There is an estimated 1.3 billion people with some form of visual impairment worldwide. People who are visually impaired might have family or neighbors they can rely on, but on-demand support 24/7 is unlikely. Sometimes an extra set of eyes is helpful.
Hoffman uses Be My Eyes a few times a week. He typically relies on a neighbor to help him with tasks that require normal vision, but it’s nice to know there’s immediate help at hand, he says.
“I don’t have to wait for anyone to come, I can just take care of it immediately.”
Hoffman, who is a musician, recently wanted to replace the strings on his guitar. But it was impossible for him to feel the slight differences between each string. So Hoffman pulled out his phone and using the phone’s voice recognition feature, made a call on Be My Eyes.
There, a volunteer popped up and read the guitar string labels. In just a few minutes, Hoffman had the right strings for his guitar.

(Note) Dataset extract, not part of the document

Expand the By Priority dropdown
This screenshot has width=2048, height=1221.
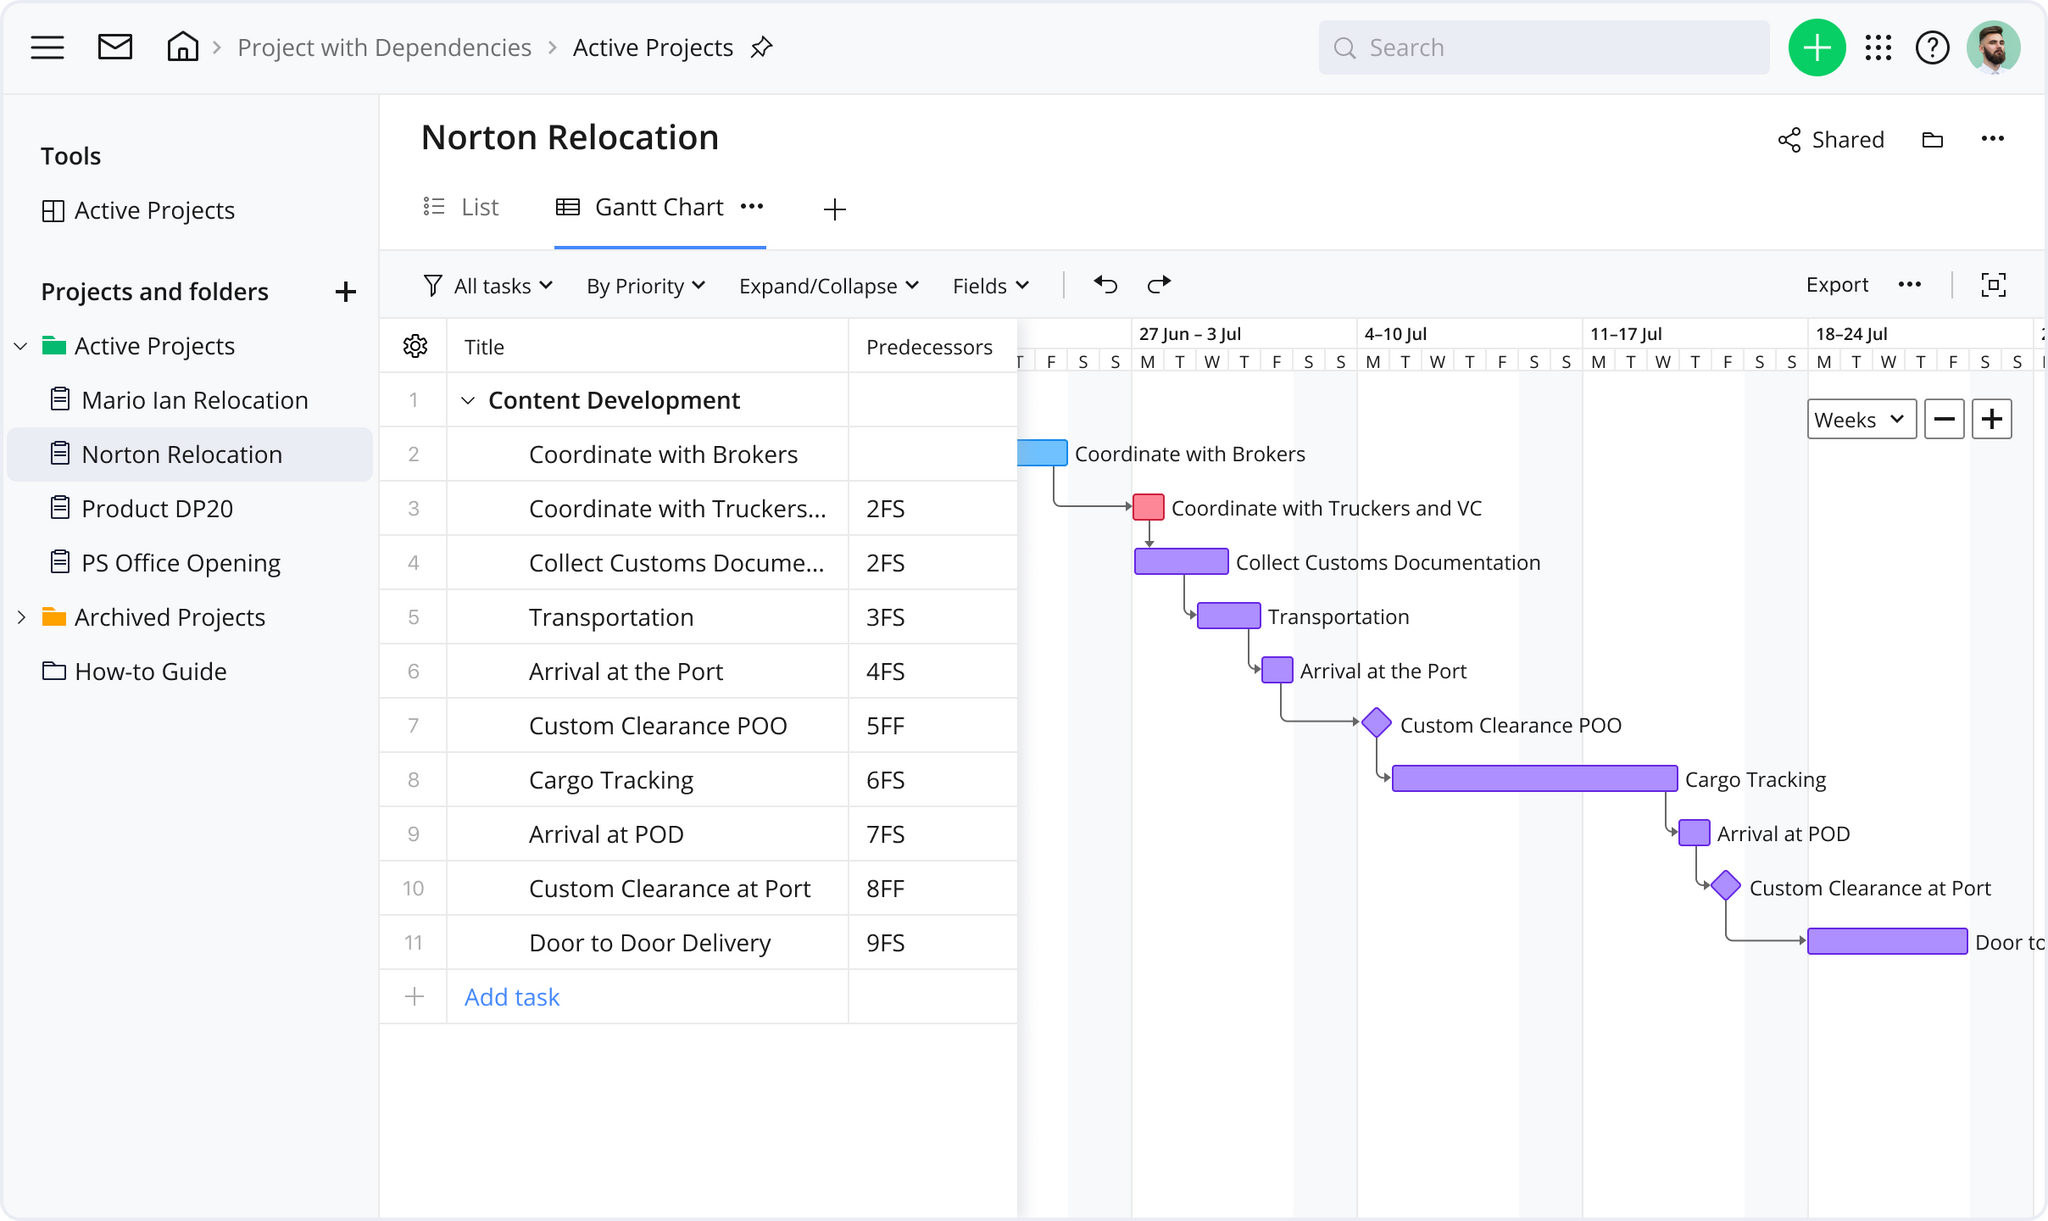[x=645, y=285]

“There are some times when having somebody with a pair of eyes just makes things helpful,” he says. “And to be able to just connect to somebody who’s available to help, that’s really a great idea.”

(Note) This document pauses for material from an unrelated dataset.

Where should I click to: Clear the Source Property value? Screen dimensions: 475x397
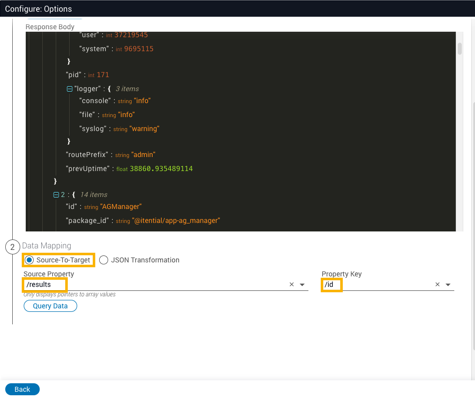tap(292, 284)
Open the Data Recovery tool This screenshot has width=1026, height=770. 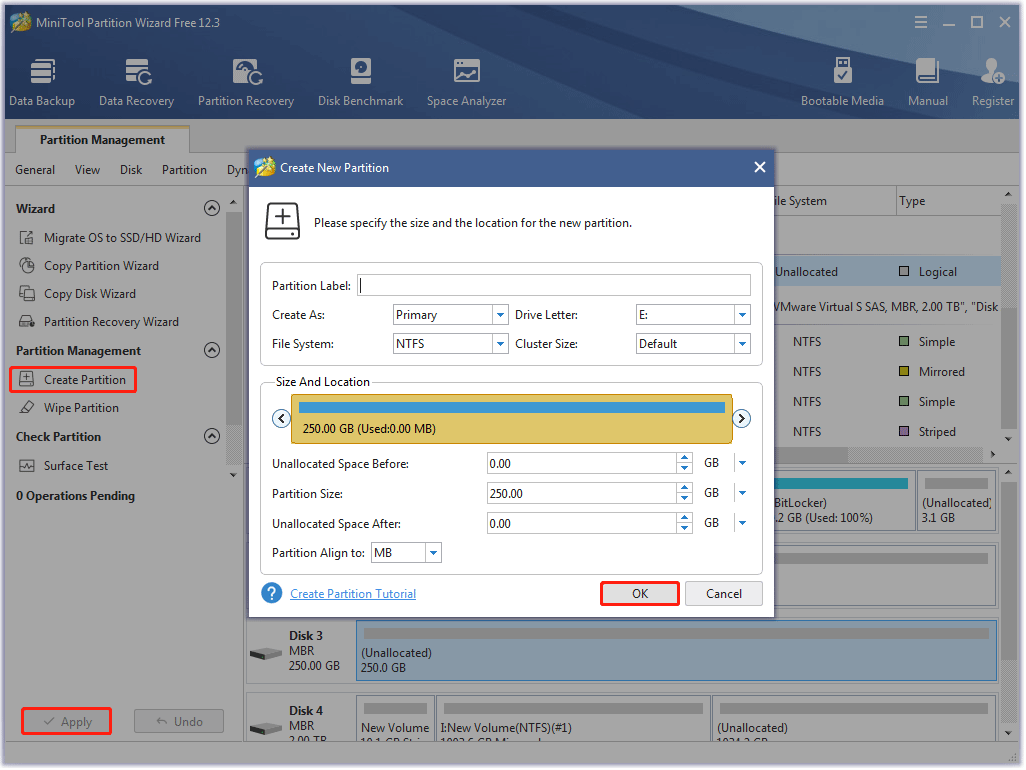(136, 80)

The app was founded by Hans Jørgen Wiberg, a Danish furniture designer. Widberg, who is visually impaired, was talking with a few of his blind friends when they said they all relied on FaceTime to connect with family and friends for assistance.
Widberg realized this idea could work with volunteers. He brought his idea to a startup weekend in Denmark in 2012, where he met Thelle Kristensen. Together they formed a team. It took two and a half years to develop and bring the app to the market.
“The fire in our belly was to make a worldwide network of volunteers to help out, and it’s been great to see the reaction with ten times as many sighted as blind people,” says Kristensen, the co-founder and CEO of Be My Eyes.
Lauren Traut was deep in conversation when her phone rang, and she received a notification from Be My Eyes that someone needed assistance.
“I told my friend, ‘Hold on. Pause. I got to take this call.’”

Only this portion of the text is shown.